> [Written tasks]:
1. In the Aurora cluster article, which AMI is the EC2 instance based on?
2. Repeat the Aurora cluster article word for word, starting with "By using different" and going on through "of type MySQL.".
3. Write what comes next in the Aurora cluster article, picking up after its final sentence.

> [Text passage]:
▼

Read Replica and Endpoints of Aurora Cluster

TOC

Read Replica and Endpoints of Aurora Cluster

This course is about designing a high-performance architecture, which is one of the topics covered by AWS SAA.
We will create an Aurora read replica and check the behavior of the Aurora endpoints that are provided by default.
By using different access endpoints, it will be possible to separate the instances to write to and read from.

Environment

Diagram of Read Replica and Endpoints of Aurora Cluster.

Create a total of three private subnets in two AZs.
Deploy the Aurora cluster so that it spans two private subnets with different AZs. Create two DB instances in the cluster. The Aurora cluster will be of type MySQL.
Place an EC2 instance on one of the private subnets. The EC2 instance will be based on the latest version of Amazon Linux2 AMI.
Create a VPC endpoint for S3, in order to install a client to connect to the Aurora cluster on the EC2 instance.

CloudFormation template files

The above configuration is built with CloudFormation.
The CloudFormation template is located at the following URL

https://github.com/awstut-an-r/awstut-saa/tree/main/02/006

Explanation of key points of template files

We will cover the key points of each template file to configure this architecture.

Creating read replica on Aurora cluster

Check the Aurora cluster.

Resources:
  DBCluster:
    Type: AWS::RDS::DBCluster
    Properties:
      DatabaseName: !Ref DBName
      DBClusterIdentifier: !Sub ${Prefix}-DBCluster
      DBSubnetGroupName: !Ref DBSubnetGroup
      Engine: !Ref DBEngine
      EngineVersion: !Ref DBEngineVersion
      MasterUsername: !Ref DBUser # cannot use "-".
      MasterUserPassword: !Ref DBPassword # cannot use "/@'"
      StorageEncrypted: true
      VpcSecurityGroupIds:
        - !Ref DBSecurityGroup

  DBSubnetGroup:
    Type: AWS::RDS::DBSubnetGroup
    Properties:
      DBSubnetGroupName: !Sub ${Prefix}-dbsubnetgroup # must be lowercase alphanumeric characters or hyphens.
      DBSubnetGroupDescription: Test DBSubnetGroup for Aurora.
      SubnetIds:
        - !Ref PrivateSubnet2
        - !Ref PrivateSubnet3
Code language: YAML (yaml)

Unlike regular RDS, Aurora forms clusters.

An Amazon Aurora DB cluster consists of one or more DB instances and a cluster volume that manages the data for those DB instances. An Aurora cluster volume is a virtual database storage volume that spans multiple Availability Zones, with each Availability Zone having a copy of the DB cluster data.
Amazon Aurora DB clusters

The cluster is used to configure settings around database engine type and version, user information, and networking.

▲

> [Supplied information]:

▼

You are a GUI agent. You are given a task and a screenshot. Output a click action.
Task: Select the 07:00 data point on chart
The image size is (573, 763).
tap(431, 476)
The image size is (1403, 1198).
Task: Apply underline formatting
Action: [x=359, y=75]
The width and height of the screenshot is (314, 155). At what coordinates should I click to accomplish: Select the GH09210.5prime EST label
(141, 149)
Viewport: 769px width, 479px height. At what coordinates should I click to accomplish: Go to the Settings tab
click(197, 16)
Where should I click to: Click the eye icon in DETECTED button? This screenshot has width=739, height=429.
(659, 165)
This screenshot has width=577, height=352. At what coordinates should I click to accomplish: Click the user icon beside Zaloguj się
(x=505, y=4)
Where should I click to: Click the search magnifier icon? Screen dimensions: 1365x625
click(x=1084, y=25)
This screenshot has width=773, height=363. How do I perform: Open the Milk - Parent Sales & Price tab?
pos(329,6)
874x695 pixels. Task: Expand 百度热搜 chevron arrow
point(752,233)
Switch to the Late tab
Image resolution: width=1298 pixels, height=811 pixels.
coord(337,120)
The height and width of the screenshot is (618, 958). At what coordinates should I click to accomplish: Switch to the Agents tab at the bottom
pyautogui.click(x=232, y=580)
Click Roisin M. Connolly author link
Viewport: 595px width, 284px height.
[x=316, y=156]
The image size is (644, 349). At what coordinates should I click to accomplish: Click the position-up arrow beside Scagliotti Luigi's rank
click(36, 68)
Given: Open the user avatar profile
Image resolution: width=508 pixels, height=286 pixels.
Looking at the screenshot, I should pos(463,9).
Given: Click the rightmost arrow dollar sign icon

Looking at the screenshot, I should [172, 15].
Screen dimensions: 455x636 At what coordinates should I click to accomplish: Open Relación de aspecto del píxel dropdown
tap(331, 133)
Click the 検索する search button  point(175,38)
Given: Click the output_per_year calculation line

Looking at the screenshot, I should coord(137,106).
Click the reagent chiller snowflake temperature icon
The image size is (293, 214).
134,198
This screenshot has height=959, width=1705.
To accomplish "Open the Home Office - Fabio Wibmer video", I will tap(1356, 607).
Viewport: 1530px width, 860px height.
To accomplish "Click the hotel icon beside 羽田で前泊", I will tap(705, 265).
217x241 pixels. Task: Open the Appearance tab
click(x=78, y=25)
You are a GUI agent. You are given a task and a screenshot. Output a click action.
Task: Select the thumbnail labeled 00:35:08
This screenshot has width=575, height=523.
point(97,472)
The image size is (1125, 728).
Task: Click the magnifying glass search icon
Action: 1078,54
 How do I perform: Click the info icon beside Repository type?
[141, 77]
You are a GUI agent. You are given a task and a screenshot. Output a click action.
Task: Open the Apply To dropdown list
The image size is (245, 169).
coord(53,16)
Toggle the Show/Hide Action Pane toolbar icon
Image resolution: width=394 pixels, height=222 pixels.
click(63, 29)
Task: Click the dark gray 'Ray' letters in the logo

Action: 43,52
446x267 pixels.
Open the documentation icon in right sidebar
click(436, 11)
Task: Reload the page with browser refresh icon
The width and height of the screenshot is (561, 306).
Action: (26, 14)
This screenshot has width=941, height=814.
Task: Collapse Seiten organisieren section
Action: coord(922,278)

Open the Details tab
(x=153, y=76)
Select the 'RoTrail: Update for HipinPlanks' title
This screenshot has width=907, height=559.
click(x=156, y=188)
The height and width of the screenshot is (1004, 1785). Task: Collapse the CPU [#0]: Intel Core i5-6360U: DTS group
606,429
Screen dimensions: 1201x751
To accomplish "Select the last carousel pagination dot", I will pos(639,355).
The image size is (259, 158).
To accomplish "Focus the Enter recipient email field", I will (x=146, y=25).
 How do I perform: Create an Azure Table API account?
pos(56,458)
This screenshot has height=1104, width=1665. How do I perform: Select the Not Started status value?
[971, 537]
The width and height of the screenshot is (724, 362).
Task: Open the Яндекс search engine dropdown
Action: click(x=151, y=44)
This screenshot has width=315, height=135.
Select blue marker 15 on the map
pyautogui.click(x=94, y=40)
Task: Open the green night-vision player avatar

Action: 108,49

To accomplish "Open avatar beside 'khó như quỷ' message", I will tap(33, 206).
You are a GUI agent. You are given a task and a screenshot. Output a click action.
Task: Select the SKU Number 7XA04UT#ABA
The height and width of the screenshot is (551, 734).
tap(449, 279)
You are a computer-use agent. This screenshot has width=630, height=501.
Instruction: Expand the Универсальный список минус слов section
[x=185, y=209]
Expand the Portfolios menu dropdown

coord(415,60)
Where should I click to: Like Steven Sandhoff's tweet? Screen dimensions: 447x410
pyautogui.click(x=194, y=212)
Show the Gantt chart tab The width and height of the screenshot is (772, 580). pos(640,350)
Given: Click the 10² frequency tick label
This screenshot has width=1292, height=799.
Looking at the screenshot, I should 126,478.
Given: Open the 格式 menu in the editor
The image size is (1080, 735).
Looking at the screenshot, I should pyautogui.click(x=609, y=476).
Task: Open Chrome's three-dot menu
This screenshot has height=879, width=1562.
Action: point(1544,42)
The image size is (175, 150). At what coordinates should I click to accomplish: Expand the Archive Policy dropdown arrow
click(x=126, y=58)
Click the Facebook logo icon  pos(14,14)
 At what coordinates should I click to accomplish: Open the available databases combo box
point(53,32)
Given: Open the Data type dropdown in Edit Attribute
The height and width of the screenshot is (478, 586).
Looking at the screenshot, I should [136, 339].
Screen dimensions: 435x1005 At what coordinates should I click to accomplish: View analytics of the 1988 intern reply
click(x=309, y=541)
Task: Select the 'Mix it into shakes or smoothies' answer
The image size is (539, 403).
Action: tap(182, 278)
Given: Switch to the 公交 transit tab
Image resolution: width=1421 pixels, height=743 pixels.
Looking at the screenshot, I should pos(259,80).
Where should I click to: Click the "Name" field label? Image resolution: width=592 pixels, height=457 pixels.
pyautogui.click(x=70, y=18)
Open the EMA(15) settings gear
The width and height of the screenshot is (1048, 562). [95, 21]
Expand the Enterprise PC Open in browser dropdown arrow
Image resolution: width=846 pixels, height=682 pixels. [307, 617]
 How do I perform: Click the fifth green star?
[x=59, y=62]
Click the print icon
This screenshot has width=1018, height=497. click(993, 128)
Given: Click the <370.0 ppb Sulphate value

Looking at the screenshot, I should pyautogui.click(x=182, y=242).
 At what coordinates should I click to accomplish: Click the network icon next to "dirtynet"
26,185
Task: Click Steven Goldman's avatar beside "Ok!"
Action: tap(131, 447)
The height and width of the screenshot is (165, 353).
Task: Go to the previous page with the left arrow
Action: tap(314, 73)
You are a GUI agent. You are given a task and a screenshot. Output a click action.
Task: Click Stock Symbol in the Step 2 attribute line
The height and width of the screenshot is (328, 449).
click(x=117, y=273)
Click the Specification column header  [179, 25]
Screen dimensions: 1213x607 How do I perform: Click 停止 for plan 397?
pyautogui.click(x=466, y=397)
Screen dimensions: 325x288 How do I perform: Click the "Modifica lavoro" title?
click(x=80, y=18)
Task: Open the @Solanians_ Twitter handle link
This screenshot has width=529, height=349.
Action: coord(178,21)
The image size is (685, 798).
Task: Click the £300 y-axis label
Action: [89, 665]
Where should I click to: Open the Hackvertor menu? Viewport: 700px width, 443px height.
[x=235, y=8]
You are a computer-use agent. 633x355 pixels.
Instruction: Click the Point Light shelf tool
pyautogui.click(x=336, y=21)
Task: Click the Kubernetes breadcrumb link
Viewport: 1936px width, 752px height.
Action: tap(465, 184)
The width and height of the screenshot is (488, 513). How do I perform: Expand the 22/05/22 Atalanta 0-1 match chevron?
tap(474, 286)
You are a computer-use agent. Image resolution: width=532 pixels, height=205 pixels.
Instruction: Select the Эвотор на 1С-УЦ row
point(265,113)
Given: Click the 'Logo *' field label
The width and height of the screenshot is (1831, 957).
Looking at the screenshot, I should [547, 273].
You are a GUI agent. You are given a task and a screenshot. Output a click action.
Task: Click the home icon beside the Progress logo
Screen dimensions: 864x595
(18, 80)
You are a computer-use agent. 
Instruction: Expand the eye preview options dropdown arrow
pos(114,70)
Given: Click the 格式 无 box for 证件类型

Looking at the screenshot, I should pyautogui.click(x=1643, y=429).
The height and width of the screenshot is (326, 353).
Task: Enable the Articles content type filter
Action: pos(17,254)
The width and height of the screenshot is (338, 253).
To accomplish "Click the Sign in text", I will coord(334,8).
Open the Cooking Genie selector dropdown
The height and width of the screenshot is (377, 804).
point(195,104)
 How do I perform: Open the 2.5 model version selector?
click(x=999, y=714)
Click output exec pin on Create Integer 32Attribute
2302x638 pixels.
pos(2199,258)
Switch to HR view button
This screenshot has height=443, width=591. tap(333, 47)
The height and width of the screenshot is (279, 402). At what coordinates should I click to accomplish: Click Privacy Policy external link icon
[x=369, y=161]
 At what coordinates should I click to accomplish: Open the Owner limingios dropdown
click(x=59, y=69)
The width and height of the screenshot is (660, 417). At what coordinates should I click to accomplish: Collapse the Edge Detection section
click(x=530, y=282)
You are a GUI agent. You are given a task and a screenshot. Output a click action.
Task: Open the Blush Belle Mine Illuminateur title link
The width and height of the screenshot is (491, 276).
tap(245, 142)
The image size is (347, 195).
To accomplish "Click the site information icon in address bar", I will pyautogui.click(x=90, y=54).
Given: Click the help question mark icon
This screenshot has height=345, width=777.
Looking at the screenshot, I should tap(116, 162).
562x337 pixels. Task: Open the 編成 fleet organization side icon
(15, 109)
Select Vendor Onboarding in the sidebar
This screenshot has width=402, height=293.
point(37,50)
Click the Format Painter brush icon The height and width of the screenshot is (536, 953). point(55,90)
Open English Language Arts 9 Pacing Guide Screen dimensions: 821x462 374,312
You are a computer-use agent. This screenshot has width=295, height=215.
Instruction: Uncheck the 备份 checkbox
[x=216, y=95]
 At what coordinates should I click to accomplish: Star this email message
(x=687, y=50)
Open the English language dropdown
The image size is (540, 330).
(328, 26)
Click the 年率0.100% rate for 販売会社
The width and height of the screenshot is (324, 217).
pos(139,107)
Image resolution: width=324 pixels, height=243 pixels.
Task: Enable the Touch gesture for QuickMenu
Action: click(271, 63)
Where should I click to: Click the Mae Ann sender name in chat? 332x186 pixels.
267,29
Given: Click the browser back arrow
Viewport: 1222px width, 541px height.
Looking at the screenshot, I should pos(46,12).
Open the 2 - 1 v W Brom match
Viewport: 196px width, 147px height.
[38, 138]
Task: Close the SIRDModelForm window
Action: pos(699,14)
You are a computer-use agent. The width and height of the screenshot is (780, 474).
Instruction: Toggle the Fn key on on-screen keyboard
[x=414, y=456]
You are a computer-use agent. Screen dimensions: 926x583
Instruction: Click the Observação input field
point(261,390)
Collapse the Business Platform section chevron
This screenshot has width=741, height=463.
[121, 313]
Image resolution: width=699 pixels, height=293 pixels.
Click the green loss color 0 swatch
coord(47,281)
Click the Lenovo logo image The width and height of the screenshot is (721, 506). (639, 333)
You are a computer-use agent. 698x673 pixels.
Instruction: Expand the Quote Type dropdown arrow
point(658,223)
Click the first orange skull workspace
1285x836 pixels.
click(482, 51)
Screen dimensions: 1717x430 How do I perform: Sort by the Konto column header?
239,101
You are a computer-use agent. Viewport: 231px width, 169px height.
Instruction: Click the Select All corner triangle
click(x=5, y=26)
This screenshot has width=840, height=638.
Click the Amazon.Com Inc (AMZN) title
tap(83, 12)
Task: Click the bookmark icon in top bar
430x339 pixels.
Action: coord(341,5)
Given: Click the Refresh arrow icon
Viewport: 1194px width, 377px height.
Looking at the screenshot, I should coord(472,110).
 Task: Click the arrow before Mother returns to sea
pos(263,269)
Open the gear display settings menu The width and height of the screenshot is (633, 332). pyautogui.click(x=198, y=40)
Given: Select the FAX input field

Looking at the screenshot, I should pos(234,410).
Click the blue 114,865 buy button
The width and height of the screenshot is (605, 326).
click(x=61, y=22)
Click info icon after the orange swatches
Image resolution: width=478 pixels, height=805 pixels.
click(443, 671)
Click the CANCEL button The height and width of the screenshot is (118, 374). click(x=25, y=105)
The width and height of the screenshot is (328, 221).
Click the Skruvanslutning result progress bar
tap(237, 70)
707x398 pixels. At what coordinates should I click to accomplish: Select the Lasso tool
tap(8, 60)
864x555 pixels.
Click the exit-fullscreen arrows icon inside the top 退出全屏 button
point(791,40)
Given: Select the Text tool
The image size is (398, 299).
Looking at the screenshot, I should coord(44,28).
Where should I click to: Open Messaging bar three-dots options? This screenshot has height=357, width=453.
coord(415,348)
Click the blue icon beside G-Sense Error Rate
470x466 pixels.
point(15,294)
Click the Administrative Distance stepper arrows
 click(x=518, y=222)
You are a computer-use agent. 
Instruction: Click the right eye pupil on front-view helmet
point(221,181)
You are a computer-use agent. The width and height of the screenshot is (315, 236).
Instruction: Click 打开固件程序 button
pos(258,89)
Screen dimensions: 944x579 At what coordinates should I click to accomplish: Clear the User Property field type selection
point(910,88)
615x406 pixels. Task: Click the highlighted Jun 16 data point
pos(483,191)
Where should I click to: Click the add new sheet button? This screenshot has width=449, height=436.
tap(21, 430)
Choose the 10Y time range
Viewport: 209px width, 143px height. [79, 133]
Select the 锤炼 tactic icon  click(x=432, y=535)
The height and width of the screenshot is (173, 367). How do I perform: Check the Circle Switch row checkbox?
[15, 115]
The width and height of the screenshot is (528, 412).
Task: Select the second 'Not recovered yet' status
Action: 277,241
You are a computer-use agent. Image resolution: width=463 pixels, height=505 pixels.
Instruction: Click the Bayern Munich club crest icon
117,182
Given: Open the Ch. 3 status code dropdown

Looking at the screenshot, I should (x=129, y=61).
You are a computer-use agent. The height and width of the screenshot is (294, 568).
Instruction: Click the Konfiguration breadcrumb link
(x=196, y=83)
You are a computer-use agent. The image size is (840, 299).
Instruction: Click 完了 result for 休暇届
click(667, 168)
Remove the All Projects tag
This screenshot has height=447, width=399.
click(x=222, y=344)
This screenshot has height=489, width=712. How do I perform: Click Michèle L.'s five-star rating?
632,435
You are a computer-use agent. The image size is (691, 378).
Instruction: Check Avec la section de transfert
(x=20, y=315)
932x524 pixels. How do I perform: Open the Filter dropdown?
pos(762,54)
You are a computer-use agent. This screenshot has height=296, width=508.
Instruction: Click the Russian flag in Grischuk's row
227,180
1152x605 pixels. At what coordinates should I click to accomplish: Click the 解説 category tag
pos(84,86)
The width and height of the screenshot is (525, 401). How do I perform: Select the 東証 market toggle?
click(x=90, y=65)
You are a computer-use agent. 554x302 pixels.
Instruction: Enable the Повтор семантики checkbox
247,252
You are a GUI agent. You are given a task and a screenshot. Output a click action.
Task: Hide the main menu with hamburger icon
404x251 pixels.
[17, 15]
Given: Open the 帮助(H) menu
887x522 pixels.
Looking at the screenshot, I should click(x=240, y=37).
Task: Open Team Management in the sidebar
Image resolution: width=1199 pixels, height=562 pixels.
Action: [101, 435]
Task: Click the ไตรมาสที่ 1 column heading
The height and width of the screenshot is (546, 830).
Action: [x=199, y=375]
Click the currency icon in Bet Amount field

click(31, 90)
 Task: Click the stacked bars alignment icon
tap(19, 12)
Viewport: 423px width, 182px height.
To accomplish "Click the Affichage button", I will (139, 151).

▲

> [Answers to the exercise]:
1. The latest version of the Amazon Linux2 AMI.

2.
By using different access endpoints, it will be possible to separate the instances to write to and read from.

Environment

Diagram of Read Replica and Endpoints of Aurora Cluster.

Create a total of three private subnets in two AZs.
Deploy the Aurora cluster so that it spans two private subnets with different AZs. Create two DB instances in the cluster. The Aurora cluster will be of type MySQL.

3.
Specify the type and version of the DB instance to be created in the cluster in the Engine and EngineVersion properties. In this case, we will specify as follows to create a DB instance of the latest MySQL 8.0 version (as of March 2022).

Engine property: aurora-mysql
EngineVersion property: 8.0.mysql_aurora.3.01.0

Note that specifying “aurora” for the Engine property will create a MySQL 5.6 version instance.

Engine

The name of the database engine to be used for this DB cluster.
Valid Values: aurora (for MySQL 5.6-compatible Aurora), aurora-mysql (for MySQL 5.7-compatible Aurora), and aurora-postgresql
AWS::RDS::DBCluster

The MySQL user is configured with the MasterUsername and MasterUserPassword properties. In this case, both properties are set as follows.

MasterUsername property: testuser
MasterUserPassword property: Passw0rd

The DatabaseName property allows you to specify the name of the database to be created by default. In this case, we will specify to create a database named “testdb”.

In the DBSubnetGroupName property, set the subnet where the cluster will be deployed. This time, define the DB subnet group resource to specify two private subnets, and specify this in this property.

In the VpcSecurityGroupIds property, specify the security group to be applied to this cluster, allowing communication from EC2 instances to the MySQL standard port (3306/tcp).

Create Read Replica on Aurora cluster

Confirm the DB instance to be created in the Aurora cluster. The point is how to create a read replica.

Resources:
  DBInstance1:
    Type: AWS::RDS::DBInstance
    Properties:
      DBClusterIdentifier: !Ref DBCluster
      DBSubnetGroupName: !Ref DBSubnetGroup
      DBInstanceIdentifier: !Sub ${Prefix}-DBInstance1
      DBInstanceClass: !Ref DBInstanceClass
      Engine: !Ref DBEngine
      AvailabilityZone: !Sub ${AWS::Region}${AvailabilityZone1}
      PubliclyAccessible: false

  DBInstance2:
    Type: AWS::RDS::DBInstance
    Properties:
      DBClusterIdentifier: !Ref DBCluster
      DBSubnetGroupName: !Ref DBSubnetGroup
      DBInstanceIdentifier: !Sub ${Prefix}-DBInstance2
      DBInstanceClass: !Ref DBInstanceClass
      Engine: !Ref DBEngine
      AvailabilityZone: !Sub ${AWS::Region}${AvailabilityZone2}
      PubliclyAccessible: false
Code language: YAML (yaml)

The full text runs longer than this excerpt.